P.S. 1 : À noter que des ouvrages de critiques ne portant pas sur le cinéma figurent parmi les "livres interdits" (essayer de les trouver sur e-bay, pour voir...), par exemple Les Décombres de Lucien Rebatet ou les deux Nuremberg de Maurice Bardèche. Il s'agit bien sûr de la situation en France et en Europe, Le Figaro rappelant opportunément, dans son supplément littéraire du 5 mars 2009 (p.7), à propos de la famille de Hitler (qui revendique ses royalties !), que Mein Kampf est en vente libre aux États-Unis (C3). P.S. 2 : Je me permets de renvoyer à un petit texte de mon cru, « Critiques, encore un effort si vous voulez sortir de l'amnésie », qui dérangea légèrement et passagèrement le petit monde de la critique parisienne. Il s'agit du compte rendu d'un ouvrage, publié par le syndicat de la critique (sous la direction de Michel Ciment et Jacques Zimmer) en 1997, sur l'histoire et la situation de la critique de cinéma en France, que les Cahiers du cinéma avaient trouvé trop virulent pour être publié sans être allégrement caviardé et réécrit (dans leur « Courrier des lecteurs », qui plus est, afin de ne pas en assumer la responsabilité).
Compléments :
(C1) La vénération dont jouit la Nouvelle Vague demeure si prégnante que sa mise en cause persiste à susciter des levées de boucliers, par exemple d'adeptes du Forum des Cahiers du cinéma, regroupés au sein du collectif "Spectres du cinéma".
(C2) Ludovic Maubreuil, sous le titre « Cinématographiquement incorrect », me fait l'honneur de choisir le présent billet pour inaugurer une rubrique « Les uns et les autres », dans laquelle il signalera chaque vendredi un blog ou un site.

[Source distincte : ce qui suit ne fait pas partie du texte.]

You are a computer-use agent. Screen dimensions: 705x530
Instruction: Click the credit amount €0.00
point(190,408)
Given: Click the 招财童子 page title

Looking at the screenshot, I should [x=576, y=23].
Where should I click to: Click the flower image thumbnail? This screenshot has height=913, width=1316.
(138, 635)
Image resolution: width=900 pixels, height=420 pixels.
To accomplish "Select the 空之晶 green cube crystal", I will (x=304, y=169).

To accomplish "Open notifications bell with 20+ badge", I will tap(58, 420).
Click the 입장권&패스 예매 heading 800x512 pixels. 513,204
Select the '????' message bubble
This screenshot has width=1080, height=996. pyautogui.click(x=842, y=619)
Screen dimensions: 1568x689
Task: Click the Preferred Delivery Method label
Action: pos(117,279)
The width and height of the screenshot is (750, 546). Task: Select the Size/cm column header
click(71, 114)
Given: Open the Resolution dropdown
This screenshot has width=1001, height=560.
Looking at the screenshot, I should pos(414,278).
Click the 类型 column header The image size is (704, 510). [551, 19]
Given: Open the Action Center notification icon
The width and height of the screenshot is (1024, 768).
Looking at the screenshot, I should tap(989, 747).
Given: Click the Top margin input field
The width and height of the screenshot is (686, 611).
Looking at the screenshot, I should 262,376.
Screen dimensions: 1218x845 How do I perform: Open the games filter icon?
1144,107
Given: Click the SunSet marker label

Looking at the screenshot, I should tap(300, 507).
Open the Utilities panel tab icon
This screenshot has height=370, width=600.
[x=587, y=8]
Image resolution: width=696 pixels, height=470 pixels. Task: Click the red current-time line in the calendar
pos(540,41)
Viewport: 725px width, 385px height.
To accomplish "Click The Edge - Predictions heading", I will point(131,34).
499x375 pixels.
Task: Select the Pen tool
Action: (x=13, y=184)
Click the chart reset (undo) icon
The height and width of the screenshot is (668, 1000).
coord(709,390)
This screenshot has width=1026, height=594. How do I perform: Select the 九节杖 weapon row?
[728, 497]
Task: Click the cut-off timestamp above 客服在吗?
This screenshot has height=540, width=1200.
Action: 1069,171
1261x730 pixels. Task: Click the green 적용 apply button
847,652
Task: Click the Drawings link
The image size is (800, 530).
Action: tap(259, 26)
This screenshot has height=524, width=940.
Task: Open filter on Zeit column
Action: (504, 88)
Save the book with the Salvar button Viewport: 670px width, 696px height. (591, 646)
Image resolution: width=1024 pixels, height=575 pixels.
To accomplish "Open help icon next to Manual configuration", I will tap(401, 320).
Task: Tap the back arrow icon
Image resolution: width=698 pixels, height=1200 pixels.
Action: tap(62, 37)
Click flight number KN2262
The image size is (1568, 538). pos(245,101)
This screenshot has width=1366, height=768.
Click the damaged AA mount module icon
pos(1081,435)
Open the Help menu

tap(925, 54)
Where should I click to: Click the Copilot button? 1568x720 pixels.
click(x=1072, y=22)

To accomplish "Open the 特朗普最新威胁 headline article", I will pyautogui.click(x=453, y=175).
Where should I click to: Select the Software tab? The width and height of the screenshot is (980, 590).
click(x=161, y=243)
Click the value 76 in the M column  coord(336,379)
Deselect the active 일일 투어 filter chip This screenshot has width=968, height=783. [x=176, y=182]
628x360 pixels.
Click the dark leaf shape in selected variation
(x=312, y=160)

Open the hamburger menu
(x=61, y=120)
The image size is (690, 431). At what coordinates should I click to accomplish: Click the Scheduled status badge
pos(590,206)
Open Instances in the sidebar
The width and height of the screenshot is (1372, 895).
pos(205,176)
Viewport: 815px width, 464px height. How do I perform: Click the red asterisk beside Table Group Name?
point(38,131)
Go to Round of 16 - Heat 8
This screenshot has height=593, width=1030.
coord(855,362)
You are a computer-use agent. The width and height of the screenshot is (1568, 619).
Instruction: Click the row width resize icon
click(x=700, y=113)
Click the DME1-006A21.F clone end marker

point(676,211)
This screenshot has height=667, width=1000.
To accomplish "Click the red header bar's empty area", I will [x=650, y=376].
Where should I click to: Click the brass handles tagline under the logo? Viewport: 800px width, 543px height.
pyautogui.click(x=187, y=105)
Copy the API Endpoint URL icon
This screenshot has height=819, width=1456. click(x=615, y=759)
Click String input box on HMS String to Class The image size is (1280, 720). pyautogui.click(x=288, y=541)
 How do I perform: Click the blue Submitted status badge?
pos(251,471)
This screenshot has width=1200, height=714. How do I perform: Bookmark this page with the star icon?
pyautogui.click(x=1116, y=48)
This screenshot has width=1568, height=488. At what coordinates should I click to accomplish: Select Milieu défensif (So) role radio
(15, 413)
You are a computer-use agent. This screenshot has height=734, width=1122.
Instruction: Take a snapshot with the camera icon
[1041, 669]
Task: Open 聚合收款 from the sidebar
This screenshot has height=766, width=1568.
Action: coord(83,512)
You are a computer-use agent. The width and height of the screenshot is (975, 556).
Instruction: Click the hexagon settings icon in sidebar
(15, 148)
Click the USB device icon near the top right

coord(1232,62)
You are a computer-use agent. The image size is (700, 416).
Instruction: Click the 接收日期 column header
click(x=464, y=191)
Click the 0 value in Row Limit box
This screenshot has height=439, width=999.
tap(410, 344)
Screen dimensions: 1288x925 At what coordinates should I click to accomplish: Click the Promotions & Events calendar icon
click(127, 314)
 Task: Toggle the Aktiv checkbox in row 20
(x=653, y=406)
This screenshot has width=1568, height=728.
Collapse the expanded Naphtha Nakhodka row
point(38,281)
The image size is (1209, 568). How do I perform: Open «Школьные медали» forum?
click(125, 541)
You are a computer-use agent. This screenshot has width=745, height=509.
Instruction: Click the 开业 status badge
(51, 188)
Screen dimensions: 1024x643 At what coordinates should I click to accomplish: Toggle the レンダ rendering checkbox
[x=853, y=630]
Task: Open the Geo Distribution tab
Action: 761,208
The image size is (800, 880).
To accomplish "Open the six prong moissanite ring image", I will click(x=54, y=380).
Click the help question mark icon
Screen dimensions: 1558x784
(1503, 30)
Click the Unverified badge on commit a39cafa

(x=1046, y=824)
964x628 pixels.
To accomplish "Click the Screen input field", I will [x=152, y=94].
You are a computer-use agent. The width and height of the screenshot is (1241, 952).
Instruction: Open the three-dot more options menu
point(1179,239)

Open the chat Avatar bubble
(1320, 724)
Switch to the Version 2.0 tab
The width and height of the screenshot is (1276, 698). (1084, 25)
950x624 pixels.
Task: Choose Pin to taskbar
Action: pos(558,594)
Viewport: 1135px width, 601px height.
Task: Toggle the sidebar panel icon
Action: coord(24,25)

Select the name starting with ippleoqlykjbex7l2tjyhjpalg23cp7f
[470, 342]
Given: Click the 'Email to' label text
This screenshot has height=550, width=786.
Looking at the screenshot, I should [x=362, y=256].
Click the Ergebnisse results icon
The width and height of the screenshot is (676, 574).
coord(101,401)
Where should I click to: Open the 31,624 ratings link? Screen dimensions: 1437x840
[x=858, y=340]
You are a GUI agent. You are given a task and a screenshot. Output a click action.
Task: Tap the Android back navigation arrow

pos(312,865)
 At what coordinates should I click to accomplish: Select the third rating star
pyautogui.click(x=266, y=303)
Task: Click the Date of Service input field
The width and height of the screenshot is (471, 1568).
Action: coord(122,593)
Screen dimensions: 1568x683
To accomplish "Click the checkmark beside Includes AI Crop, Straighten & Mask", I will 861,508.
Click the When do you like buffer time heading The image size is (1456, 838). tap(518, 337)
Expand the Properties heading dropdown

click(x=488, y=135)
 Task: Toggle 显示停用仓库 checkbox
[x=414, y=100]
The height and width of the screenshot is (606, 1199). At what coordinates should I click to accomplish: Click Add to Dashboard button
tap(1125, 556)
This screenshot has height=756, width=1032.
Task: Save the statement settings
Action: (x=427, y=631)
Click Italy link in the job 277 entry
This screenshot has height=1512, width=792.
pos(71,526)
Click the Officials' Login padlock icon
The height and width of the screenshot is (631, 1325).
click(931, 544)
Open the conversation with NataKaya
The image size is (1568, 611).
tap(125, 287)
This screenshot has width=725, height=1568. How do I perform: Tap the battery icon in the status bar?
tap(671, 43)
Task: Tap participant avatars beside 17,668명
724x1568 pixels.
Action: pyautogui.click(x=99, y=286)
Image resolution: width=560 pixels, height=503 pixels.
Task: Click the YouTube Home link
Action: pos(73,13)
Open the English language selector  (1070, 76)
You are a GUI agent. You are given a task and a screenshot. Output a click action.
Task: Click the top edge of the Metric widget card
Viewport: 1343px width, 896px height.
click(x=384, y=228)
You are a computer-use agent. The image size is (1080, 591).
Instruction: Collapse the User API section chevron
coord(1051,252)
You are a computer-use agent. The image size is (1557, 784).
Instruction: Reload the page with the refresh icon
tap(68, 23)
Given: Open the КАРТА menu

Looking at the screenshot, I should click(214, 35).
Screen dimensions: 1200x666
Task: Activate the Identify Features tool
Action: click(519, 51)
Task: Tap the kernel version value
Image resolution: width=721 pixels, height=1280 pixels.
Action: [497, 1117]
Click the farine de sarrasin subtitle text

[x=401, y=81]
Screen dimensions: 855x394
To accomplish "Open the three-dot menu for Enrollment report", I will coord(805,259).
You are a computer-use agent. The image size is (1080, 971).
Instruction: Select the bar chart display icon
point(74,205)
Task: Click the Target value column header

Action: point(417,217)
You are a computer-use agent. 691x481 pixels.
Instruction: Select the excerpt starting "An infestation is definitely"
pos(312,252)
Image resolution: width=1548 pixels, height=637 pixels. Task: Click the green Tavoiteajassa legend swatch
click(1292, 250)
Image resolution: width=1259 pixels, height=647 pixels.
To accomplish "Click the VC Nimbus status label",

Il précise qu'à propos de ces « enfers de bibliothèques », c'est sans grande surprise Céline qui suscite le plus de débats, voire de polémiques (par exemple ici), notamment Bagatelles pour un massacre. Cela me rappelle que j'avais moi-même prévu d'inclure ce titre dans ma liste de livres cinématographiquement subversifs, dans la mesure où de nombreuses pages y sont consacrées aux Juifs de Hollywood, dont Rebatet s'est inspiré, et à La Grande illusion.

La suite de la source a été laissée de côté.